Sunday, February 6, 2022

Mill Town by Kerri Arsenault

I really liked this book. It is a memoir about the toll an enormous paper mill reaped on the environment, the workforce, and inhabitants of Kerri Arsenault's home town of Mexico, Maine. As an environmental history, Mill Town provides an excellent source on the the harmful effects of large factories, chemicals, and toxic waste have on the interconnected human and natural world. It is one more reminder that these are not two separate spheres with nature as some sort of other world. As Rachel Carson demonstrated in Silent Spring sixty years ago, people and birds share the same fate. Mill Town discusses environmental policies, corporate denial, collusion between politics and industry, and waste disposal. Arsenault offers a deeply personal account of the agonizing death of her father, a lifetime mill worker. Mill Town chronicles how Arsenault pieced together the story of Mexico's cancer epidemic through interactions with family members, neighbors, townsfolk, and the historical records. It is part socio-economic history of the mill, the town, the rise of industry in the early twentieth century and its precipitous decline in the 1980s, intermingled with the story of the rise and fall of the working class and the effects of automation. Towards the end she examines how  her generational  cohort, those who graduated high school in the 1980s, split into two different groups: one who left Mexico, as she did, and another who remained in the town and even took one of the declining numbers of jobs at the mill. As a reader, I got the sense that the latter harbors considerable resentment towards the former for abandoning their town and leaving their own parents behind to be cared for by others.

How to complete this task
Write the next paragraph of the Mill Town book review, picking up right after its final sentence.

Data for analysis
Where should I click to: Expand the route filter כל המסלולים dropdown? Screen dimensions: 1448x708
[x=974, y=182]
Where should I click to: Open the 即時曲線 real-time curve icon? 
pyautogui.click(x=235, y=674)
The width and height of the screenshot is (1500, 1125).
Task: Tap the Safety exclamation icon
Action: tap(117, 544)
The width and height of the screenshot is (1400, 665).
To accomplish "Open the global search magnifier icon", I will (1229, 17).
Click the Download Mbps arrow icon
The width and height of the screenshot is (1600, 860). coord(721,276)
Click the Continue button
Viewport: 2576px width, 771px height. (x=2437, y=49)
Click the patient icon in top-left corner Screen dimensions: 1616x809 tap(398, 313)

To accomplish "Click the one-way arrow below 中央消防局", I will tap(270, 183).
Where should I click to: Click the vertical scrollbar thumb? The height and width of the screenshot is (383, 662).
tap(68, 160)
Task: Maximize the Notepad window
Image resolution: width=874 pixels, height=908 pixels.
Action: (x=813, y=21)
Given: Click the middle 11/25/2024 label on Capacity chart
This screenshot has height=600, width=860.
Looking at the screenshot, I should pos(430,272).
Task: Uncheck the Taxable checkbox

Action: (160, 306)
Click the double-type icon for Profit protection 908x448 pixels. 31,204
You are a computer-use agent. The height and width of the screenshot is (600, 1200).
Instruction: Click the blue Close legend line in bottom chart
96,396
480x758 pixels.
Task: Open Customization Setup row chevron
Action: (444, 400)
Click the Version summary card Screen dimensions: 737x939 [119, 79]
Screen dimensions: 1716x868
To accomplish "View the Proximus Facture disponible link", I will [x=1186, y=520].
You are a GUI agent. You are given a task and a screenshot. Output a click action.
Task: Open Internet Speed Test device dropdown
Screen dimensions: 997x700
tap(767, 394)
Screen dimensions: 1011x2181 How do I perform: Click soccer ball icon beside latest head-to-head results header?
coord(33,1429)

Reply
On another level this is a very compassionate story of "fly-over" country, the one that was totally left behind in the post-Cold War economic boom of the 1990s but still felt the vicious sting of the great recession, opioids (something mentioned but not explored), broken families, and declining home values, among other traumas. Only a page or two are devoted to the 2016 election, but it is clear that the author, while personally opposing Donald Trump, understands why many in her former home town cast their ballots for him. If one is unfamiliar with the America Arsenault describes than this empathetic exploration of it would be a good starting point.